[[ Records for this task, beginning ]]
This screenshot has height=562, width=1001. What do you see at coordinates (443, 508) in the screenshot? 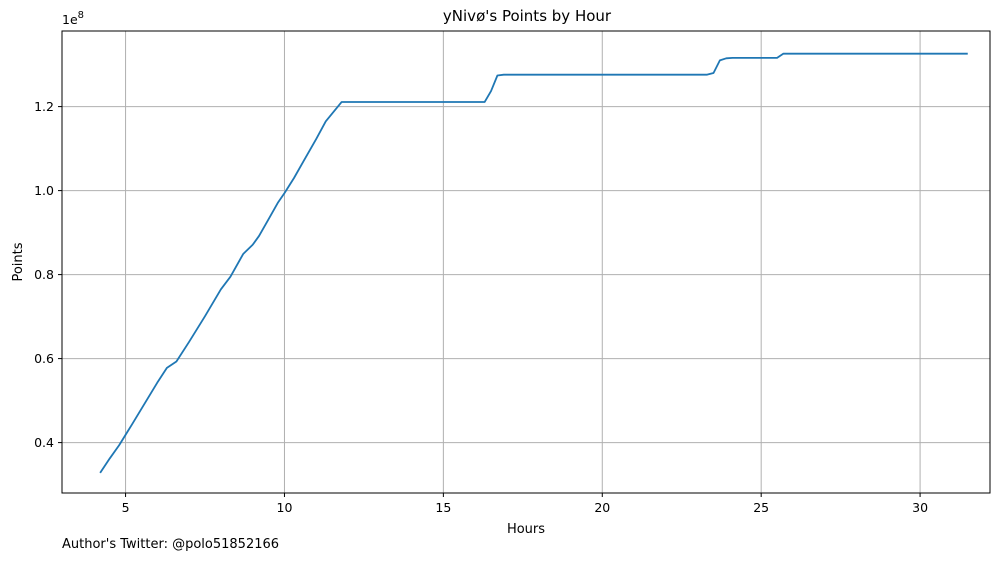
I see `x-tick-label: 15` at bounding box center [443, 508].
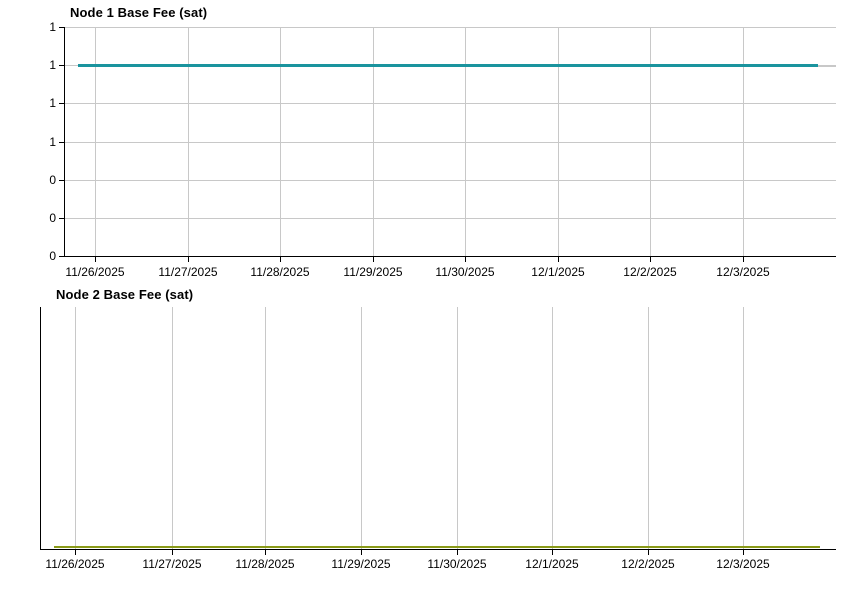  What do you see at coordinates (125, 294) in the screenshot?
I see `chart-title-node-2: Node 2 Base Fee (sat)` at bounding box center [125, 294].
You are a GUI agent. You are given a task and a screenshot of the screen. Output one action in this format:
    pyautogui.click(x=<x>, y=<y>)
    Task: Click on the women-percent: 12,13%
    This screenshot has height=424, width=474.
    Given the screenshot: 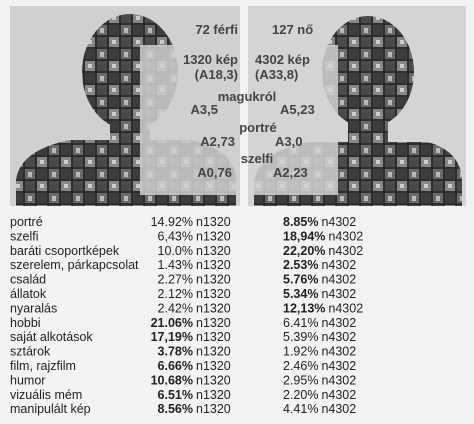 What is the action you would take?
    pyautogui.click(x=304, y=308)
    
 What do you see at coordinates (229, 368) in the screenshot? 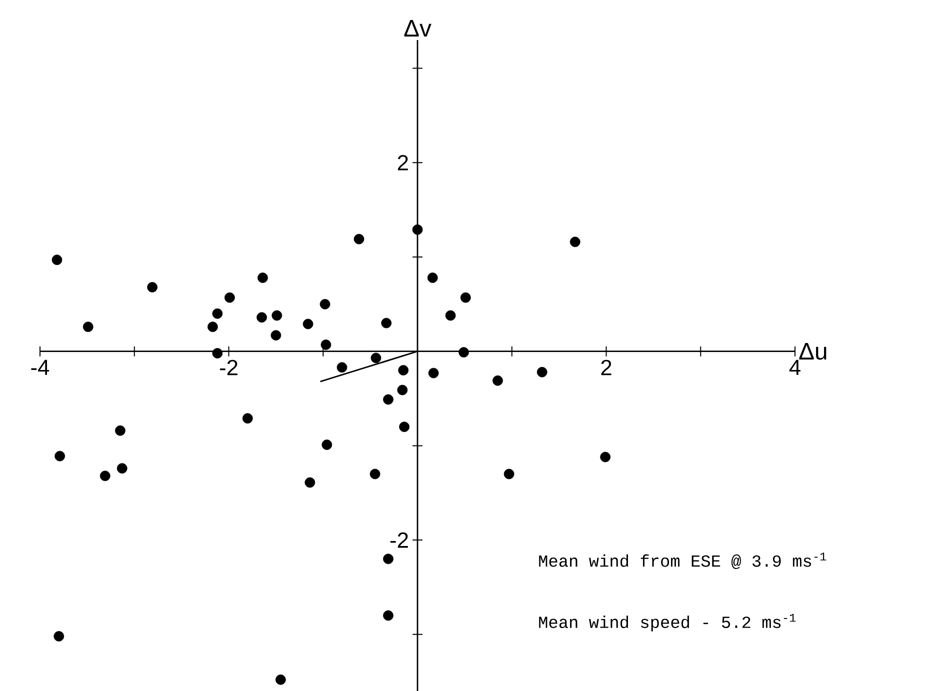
[[ Records for this task, end ]]
Substitute "breadth" for "width" in the records, starting at the beginning of the records and ending at the line that contains "center [125, 294].", and give only those lines with nothing else changed. Leave the pictures out of your answer.

This screenshot has height=562, breadth=1001. What do you see at coordinates (443, 508) in the screenshot? 
I see `x-tick-label: 15` at bounding box center [443, 508].
  What do you see at coordinates (125, 294) in the screenshot?
I see `chart-title-node-2: Node 2 Base Fee (sat)` at bounding box center [125, 294].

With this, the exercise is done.